TASK OBJECTIVE |
Each record should be output exactly, with every character kept.

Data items
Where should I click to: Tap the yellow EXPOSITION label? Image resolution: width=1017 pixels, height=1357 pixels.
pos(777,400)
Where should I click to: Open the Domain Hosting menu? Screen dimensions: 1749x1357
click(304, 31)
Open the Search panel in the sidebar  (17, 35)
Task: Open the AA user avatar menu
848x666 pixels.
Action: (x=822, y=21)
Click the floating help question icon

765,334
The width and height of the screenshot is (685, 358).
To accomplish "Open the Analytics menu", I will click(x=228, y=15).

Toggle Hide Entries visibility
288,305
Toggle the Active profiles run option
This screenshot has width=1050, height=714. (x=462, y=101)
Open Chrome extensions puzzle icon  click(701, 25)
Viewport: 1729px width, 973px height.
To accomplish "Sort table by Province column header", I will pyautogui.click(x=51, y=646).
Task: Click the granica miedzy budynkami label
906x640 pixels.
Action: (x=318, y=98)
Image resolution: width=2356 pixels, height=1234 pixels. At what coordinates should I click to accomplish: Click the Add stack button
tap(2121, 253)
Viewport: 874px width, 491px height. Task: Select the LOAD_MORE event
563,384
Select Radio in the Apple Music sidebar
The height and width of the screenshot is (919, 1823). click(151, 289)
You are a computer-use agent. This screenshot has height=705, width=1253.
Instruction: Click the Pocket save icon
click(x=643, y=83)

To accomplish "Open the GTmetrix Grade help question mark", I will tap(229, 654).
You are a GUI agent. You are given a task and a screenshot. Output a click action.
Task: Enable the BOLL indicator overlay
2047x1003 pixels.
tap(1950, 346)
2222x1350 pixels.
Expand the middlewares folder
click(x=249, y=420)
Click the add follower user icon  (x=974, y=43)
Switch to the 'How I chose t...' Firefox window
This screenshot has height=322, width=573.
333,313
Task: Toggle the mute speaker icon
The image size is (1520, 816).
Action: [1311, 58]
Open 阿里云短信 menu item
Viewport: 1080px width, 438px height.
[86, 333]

YOUR RESPONSE |
Where should I click to: Tap the yellow EXPOSITION label? Image resolution: width=1017 pixels, height=1357 pixels.
pos(777,400)
Where should I click to: Open the Domain Hosting menu? Screen dimensions: 1749x1357
click(304, 31)
Open the Search panel in the sidebar  (17, 35)
Task: Open the AA user avatar menu
848x666 pixels.
Action: (x=822, y=21)
Click the floating help question icon

765,334
The width and height of the screenshot is (685, 358).
To accomplish "Open the Analytics menu", I will click(x=228, y=15).

Toggle Hide Entries visibility
288,305
Toggle the Active profiles run option
This screenshot has width=1050, height=714. (x=462, y=101)
Open Chrome extensions puzzle icon  click(701, 25)
Viewport: 1729px width, 973px height.
To accomplish "Sort table by Province column header", I will pyautogui.click(x=51, y=646).
Task: Click the granica miedzy budynkami label
906x640 pixels.
Action: (x=318, y=98)
Image resolution: width=2356 pixels, height=1234 pixels. At what coordinates should I click to accomplish: Click the Add stack button
tap(2121, 253)
Viewport: 874px width, 491px height. Task: Select the LOAD_MORE event
563,384
Select Radio in the Apple Music sidebar
The height and width of the screenshot is (919, 1823). click(151, 289)
You are a computer-use agent. This screenshot has height=705, width=1253.
Instruction: Click the Pocket save icon
click(x=643, y=83)

To accomplish "Open the GTmetrix Grade help question mark", I will tap(229, 654).
You are a GUI agent. You are given a task and a screenshot. Output a click action.
Task: Enable the BOLL indicator overlay
2047x1003 pixels.
tap(1950, 346)
2222x1350 pixels.
Expand the middlewares folder
click(x=249, y=420)
Click the add follower user icon  (x=974, y=43)
Switch to the 'How I chose t...' Firefox window
This screenshot has height=322, width=573.
333,313
Task: Toggle the mute speaker icon
The image size is (1520, 816).
Action: [1311, 58]
Open 阿里云短信 menu item
Viewport: 1080px width, 438px height.
[86, 333]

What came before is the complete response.